## PROMPT
Find each line of the material below that contains the string "link", matching case exactly, and copy those lines.

## GIVEN RECORDS
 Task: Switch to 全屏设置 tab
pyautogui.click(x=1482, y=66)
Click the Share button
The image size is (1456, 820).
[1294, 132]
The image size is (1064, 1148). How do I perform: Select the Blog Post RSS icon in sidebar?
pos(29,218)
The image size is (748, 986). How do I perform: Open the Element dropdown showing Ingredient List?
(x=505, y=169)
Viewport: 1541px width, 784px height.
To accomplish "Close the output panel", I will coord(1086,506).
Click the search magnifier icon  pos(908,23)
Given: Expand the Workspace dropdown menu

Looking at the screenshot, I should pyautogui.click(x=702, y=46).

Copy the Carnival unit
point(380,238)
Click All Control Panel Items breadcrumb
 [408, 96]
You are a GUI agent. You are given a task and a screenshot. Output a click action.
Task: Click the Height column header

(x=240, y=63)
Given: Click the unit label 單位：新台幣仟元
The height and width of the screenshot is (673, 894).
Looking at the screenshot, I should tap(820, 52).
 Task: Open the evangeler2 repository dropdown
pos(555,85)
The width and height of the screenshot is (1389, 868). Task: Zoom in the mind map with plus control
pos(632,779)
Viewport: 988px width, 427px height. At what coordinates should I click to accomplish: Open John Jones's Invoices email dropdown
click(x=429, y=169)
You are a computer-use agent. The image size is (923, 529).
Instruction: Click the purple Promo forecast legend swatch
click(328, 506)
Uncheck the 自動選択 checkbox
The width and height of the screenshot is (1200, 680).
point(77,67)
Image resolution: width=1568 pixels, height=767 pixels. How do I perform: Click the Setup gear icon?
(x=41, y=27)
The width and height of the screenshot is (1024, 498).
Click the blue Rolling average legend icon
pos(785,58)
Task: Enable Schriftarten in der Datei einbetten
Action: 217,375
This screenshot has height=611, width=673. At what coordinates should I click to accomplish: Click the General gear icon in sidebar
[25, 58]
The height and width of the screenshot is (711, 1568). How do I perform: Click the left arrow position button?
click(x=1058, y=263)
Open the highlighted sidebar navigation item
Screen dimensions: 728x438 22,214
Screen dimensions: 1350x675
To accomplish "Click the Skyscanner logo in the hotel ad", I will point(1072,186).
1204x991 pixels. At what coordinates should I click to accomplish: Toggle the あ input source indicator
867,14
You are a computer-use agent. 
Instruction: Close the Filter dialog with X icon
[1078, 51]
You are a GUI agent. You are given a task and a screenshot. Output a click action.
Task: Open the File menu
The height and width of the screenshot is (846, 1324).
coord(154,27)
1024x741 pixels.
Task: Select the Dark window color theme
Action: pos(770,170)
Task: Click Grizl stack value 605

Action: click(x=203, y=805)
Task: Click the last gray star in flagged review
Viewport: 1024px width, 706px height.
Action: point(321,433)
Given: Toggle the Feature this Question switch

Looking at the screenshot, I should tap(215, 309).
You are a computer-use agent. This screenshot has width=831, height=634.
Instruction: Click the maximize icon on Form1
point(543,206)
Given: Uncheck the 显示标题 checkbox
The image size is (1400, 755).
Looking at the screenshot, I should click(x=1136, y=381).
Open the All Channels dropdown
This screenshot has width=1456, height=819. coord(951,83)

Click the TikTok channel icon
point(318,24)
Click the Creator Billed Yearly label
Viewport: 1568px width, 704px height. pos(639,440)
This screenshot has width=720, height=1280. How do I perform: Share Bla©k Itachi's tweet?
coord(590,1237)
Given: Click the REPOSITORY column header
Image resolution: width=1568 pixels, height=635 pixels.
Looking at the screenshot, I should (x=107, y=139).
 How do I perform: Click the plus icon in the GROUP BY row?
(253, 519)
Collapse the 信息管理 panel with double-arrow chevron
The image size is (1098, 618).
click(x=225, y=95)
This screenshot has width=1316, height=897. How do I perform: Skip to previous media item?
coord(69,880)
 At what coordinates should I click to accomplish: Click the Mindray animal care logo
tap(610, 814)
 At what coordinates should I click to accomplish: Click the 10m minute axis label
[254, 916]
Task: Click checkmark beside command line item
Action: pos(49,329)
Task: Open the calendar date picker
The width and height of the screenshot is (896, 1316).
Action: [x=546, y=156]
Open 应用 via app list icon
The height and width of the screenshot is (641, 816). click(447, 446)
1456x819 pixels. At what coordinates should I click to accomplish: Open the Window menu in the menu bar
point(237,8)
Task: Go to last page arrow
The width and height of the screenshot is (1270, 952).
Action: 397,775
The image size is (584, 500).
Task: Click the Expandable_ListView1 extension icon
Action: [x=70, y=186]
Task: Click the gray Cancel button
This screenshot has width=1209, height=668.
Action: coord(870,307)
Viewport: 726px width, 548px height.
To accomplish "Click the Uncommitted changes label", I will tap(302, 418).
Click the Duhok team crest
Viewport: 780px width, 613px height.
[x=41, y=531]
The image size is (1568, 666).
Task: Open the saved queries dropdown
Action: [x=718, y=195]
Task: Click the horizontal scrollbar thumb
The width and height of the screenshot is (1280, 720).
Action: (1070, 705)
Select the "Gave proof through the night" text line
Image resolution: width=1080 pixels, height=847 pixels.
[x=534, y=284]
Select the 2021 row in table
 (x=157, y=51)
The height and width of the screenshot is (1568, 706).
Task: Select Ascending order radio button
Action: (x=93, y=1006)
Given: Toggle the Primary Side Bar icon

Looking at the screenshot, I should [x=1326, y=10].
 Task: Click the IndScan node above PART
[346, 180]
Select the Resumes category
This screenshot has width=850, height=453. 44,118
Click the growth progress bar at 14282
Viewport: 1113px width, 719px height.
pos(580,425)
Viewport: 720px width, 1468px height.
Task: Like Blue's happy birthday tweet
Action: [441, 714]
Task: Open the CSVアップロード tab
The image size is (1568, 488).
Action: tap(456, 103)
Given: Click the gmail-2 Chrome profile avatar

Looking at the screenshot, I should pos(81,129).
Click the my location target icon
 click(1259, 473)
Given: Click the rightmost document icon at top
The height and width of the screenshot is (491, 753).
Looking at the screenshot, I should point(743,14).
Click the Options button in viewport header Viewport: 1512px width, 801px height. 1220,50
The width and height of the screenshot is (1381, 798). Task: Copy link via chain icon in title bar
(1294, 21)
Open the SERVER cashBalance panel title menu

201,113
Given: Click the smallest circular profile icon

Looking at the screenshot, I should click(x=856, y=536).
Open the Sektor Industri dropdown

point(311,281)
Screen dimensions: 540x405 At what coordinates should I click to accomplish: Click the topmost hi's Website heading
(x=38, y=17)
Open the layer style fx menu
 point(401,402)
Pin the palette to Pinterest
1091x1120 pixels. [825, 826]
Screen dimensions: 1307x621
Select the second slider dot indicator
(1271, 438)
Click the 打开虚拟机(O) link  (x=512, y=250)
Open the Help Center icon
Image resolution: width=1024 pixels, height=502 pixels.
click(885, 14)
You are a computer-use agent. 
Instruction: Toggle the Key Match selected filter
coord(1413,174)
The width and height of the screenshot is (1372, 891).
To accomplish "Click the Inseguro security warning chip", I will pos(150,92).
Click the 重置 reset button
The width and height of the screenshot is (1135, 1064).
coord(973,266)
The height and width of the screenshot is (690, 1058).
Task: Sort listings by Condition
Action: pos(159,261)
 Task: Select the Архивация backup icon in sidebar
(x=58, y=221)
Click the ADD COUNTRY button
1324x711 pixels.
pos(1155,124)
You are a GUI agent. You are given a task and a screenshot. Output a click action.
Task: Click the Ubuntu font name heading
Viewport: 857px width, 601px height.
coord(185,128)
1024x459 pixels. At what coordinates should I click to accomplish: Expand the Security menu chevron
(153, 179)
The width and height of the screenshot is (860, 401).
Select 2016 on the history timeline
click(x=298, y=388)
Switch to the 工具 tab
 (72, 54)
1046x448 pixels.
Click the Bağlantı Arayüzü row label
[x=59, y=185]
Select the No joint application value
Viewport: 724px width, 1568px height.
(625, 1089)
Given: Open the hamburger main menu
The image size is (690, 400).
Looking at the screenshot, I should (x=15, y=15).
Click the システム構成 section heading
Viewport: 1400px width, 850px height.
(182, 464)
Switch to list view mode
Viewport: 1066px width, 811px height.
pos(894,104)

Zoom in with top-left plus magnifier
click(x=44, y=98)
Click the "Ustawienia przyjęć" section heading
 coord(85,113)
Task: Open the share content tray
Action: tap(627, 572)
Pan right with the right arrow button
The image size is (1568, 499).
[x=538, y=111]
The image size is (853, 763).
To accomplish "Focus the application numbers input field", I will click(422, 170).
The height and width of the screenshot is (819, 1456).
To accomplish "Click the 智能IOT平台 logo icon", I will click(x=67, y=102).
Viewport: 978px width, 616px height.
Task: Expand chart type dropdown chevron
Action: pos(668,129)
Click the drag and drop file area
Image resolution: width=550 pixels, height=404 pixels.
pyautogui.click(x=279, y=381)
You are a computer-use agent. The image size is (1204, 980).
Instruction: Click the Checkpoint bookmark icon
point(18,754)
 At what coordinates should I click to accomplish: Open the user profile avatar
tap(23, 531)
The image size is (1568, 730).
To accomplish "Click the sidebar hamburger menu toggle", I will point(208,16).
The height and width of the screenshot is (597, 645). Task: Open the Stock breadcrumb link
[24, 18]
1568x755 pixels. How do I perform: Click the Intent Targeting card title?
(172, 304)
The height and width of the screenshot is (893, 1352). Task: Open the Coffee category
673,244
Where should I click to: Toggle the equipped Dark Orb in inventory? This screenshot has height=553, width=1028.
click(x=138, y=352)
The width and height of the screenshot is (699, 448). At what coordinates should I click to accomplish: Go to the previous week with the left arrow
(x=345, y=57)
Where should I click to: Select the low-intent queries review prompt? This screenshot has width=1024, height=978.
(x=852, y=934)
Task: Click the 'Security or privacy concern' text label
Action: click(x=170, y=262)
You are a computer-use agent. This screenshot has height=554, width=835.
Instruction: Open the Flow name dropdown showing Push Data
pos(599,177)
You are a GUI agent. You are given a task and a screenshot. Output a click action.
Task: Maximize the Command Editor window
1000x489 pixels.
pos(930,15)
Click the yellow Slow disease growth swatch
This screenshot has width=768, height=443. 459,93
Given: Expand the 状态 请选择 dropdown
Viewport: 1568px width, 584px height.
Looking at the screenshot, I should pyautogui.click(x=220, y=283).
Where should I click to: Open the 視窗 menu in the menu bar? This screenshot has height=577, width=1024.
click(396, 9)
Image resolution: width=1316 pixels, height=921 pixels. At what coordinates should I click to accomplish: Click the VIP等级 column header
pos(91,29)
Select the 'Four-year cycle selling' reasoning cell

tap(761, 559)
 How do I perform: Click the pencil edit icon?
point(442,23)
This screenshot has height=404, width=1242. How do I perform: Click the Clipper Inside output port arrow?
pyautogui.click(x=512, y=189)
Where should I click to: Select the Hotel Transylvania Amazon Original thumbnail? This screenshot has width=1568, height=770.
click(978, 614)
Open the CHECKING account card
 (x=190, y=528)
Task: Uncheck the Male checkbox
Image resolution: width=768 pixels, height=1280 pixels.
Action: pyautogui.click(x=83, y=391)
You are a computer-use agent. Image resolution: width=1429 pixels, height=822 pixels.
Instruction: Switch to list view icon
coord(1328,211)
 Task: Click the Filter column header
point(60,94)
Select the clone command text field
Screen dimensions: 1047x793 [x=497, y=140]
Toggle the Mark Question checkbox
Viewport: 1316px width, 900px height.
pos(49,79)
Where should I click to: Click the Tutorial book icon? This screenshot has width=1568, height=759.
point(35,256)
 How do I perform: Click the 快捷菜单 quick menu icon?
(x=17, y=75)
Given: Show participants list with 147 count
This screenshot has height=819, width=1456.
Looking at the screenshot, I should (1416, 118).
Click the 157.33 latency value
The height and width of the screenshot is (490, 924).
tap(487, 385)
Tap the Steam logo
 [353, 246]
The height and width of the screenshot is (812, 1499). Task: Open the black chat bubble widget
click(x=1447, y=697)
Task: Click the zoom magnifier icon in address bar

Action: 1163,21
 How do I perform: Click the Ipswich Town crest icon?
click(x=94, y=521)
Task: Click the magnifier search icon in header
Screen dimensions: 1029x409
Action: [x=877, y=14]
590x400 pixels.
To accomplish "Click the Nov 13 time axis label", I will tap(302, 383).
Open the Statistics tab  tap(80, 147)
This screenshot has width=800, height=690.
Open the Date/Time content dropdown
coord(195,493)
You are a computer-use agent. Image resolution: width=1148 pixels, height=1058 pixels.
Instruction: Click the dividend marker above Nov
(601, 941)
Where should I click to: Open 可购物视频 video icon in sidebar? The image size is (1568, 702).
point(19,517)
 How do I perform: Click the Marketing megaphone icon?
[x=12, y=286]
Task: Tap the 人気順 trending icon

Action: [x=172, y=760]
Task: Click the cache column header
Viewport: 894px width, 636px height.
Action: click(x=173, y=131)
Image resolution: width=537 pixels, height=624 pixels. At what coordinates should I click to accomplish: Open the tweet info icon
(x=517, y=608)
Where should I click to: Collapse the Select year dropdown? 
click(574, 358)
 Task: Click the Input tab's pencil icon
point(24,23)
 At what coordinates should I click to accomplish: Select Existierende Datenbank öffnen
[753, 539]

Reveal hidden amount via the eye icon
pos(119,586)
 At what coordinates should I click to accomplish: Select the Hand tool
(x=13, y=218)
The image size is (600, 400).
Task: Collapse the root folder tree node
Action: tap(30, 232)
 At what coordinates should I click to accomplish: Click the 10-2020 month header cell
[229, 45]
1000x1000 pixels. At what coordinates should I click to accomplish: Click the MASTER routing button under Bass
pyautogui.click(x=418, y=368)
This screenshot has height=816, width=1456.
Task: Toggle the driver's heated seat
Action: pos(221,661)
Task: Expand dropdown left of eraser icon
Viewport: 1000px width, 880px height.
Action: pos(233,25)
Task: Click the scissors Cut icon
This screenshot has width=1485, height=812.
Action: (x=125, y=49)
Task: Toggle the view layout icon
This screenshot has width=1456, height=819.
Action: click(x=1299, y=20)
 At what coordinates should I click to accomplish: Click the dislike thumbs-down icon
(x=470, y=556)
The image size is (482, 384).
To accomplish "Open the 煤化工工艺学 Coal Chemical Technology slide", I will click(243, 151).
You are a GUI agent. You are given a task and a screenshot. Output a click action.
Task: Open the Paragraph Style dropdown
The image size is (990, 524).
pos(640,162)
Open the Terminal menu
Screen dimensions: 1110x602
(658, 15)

## ANSWER IN FULL
The width and height of the screenshot is (1381, 798). Task: Copy link via chain icon in title bar
Click the 打开虚拟机(O) link  (x=512, y=250)
The height and width of the screenshot is (597, 645). Task: Open the Stock breadcrumb link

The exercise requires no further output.